== Work task ==
Beginning with the first line of the data below, set down each line exactly through the line that contains "Image resolution: width=621".
☆ ☆ ☆ ☆ ☆
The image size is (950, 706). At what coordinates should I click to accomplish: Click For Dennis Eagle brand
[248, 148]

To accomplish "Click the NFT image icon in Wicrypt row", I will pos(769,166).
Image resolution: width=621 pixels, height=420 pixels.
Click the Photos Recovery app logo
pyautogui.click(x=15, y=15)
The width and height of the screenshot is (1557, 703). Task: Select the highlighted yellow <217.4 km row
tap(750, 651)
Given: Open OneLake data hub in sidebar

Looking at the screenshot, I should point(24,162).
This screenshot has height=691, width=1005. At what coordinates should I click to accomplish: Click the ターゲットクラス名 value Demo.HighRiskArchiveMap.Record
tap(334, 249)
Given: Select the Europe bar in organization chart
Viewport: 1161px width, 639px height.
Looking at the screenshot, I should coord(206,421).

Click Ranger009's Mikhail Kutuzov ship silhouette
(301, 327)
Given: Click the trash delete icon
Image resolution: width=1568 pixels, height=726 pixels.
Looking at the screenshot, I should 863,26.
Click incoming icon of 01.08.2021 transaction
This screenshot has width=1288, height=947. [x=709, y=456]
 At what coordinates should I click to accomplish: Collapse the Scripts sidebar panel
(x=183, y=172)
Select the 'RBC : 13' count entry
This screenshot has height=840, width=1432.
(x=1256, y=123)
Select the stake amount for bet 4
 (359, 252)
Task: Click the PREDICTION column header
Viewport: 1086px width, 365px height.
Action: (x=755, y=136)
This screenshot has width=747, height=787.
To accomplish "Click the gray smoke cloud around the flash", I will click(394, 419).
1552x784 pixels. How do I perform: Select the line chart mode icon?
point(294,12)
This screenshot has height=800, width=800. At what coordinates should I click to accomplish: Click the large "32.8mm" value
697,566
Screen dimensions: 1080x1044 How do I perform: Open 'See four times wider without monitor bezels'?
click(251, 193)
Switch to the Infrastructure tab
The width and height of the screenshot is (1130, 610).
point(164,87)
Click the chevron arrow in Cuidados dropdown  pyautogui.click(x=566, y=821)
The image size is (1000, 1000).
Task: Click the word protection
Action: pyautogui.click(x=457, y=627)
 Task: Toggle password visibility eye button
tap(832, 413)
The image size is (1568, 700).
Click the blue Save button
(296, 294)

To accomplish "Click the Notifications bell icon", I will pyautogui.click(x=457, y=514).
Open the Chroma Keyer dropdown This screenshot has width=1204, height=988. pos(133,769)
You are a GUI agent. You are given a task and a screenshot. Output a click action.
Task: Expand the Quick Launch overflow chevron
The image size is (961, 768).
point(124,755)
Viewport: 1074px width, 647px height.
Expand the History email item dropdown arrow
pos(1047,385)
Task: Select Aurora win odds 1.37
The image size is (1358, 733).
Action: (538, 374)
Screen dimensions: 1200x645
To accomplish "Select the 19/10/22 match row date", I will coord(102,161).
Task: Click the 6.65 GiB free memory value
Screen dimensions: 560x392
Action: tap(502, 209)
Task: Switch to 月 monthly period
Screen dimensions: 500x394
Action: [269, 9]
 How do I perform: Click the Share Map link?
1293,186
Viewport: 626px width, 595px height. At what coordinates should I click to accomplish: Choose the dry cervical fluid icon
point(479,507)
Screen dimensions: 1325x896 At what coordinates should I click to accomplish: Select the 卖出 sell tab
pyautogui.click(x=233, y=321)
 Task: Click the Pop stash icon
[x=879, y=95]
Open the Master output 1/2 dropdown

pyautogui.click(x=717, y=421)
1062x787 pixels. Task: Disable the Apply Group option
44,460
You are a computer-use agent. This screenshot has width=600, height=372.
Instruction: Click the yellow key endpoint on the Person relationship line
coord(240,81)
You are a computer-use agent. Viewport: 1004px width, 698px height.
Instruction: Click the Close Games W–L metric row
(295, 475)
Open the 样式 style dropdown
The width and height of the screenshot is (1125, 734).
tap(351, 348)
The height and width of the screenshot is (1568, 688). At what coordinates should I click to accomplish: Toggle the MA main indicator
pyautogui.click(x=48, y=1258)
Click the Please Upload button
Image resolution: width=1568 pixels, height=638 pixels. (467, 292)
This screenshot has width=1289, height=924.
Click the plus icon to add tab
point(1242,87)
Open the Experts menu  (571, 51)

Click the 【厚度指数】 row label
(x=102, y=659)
☆ ☆ ☆ ☆ ☆
== Exercise result ==
The image size is (950, 706). At what coordinates should I click to accomplish: Click For Dennis Eagle brand
[248, 148]

To accomplish "Click the NFT image icon in Wicrypt row", I will pos(769,166).
Image resolution: width=621 pixels, height=420 pixels.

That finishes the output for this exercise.